Un autre point commun entre ces deux films réside dans leur origine littéraire. Rebecca est adapté du roman éponyme de Daphne du Maurier, et Le Château du Dragon est tiré du livre Dragonwyck d’Anya Seton. La théorie de la transmédialité, développée par des penseurs comme Marshall McLuhan, permet d’expliquer les différences d’expérience entre le livre et le film. McLuhan, dans Understanding Media : The Extensions of Man (1964), soutient que « le média est le message », c’est-à-dire que chaque média, qu’il s’agisse d’un livre, d’un film ou d’un jeu vidéo, façonne notre perception de l’histoire de manière unique, indépendamment de son contenu.

Mrs Danvers présantant le fantôme à Rebecca.
Mrs. Danvers présentant à Rebecca l’ex-femme de son époux.

L’esthétique gothique, qui a d’abord émergé dans la littérature, est ensuite transposée au cinéma. Mankiewicz, encore novice dans l’industrie cinématographique, choisit de suivre fidèlement l’esprit du roman Dragonwyck, en mettant l’accent sur la forme et les décors pour recréer l’univers littéraire. Hitchcock, quant à lui, fort de son expérience cinématographique, privilégie l’évolution psychologique de ses personnages et utilise le médium audiovisuel pour accentuer le suspense et la tension. Ainsi, les deux réalisateurs, tout en respectant l’esprit des romans, exploitent les spécificités de leurs médiums respectifs. Ils offrent des expériences cinématographiques distinctes mais complémentaires dans le cadre du genre gothique.

Conclusion : Deux Approches Complémentaires du Gothique

En conclusion, Rebecca et Le Château du Dragon nous plongent dans des histoires où le mariage et la famille deviennent des sources d’angoisse et de mal-être, parfaitement adaptées à l’esthétique gothique. Tandis que Dragonwyck privilégie l’expérience visuelle en se concentrant sur les décors et l’atmosphère du roman, Rebecca utilise le langage cinématographique pour explorer la psychologie des personnages et maintenir un suspense haletant.

Ces deux films nous permettent d’explorer, sous des angles différents, les thèmes d’une époque troublée, en nous offrant des visions complémentaires du gothique : l’une plus visuelle, l’autre plus psychologique. Ensemble, ils forment un voyage fascinant dans les ténèbres de l’âme humaine et les secrets du passé.


A propos de Rebecca

Disponible sur YouTube en version originale ou en version originale sous-titrée. Egalement disponible à la médiathèque Chalucet.

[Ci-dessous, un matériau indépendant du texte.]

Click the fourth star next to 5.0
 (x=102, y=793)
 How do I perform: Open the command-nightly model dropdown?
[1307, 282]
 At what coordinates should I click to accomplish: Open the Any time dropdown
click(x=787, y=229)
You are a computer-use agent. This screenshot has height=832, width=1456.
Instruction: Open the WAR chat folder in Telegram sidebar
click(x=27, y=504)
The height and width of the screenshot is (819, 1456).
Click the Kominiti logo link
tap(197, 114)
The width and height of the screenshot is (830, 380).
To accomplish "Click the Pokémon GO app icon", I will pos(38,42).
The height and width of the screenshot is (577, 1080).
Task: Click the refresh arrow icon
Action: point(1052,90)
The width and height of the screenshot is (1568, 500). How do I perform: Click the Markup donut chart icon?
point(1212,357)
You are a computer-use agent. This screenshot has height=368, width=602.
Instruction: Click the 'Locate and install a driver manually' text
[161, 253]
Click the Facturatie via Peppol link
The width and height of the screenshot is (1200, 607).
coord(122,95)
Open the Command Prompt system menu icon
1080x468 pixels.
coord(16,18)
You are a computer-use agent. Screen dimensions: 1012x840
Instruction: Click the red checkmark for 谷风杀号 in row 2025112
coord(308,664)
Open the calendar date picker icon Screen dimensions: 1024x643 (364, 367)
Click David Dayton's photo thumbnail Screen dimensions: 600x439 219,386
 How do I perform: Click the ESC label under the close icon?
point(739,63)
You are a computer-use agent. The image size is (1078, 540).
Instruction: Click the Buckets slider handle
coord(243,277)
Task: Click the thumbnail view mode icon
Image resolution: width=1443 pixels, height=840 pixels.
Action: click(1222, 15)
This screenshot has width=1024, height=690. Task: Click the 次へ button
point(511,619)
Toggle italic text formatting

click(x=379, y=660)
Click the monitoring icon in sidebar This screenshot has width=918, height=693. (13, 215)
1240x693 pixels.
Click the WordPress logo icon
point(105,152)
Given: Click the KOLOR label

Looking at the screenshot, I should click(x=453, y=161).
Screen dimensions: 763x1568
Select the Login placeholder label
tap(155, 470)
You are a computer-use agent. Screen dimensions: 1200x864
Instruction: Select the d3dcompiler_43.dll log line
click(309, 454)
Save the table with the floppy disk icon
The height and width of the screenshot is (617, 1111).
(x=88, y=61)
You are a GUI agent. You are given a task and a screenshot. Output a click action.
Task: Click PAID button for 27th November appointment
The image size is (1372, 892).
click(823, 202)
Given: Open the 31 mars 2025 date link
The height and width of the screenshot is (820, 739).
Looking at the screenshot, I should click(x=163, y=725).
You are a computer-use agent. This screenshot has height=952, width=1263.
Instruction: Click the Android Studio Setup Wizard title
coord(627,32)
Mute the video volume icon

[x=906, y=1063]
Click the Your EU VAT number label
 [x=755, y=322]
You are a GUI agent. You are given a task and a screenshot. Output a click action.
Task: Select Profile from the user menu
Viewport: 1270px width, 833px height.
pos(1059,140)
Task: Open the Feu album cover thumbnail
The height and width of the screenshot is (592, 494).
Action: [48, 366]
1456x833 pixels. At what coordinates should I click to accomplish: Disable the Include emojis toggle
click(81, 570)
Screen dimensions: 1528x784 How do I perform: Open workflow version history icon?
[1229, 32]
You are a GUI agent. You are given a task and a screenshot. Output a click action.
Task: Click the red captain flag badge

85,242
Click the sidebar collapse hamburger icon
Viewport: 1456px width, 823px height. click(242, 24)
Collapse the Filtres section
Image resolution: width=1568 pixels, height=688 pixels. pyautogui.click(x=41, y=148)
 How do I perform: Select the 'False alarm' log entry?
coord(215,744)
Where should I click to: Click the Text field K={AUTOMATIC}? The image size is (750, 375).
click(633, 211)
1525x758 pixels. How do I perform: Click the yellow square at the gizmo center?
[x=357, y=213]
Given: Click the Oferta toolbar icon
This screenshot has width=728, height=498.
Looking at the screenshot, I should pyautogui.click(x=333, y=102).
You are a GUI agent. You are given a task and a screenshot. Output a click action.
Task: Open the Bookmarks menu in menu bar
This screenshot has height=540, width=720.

A propos de Le château du Dragon (Dragonwyck)

Disponible sur YouTube en version originale ou en version française. Egalement disponible en VO sous-titrée à la médiathèque de Chalucet.


5 commentaires sur « Voyage dans le Cinéma Gothique : Rebecca et Le Château du Dragon »

  1. Un voyage dans le temps en effet, où sans pléthore d’effets spéciaux, un film ne vous lâchait pas du début à la fin…
    Je ne connaissais pas leur appartenance à une classe « gothique ». Merci encore pour vos articles… Mais n’allez vous écrire que sur le cinéma aux/des USA?

    1. Merci beaucoup pour vos commentaires! Le gothique est très souvent associé à un style vestimentaire, il est en réalité plus complexe.
      Je change de thème chaque mois. Et le mois prochain, ce sera le cinéma espagnol pour fêter la sortie du nouveau film d’Almodovar!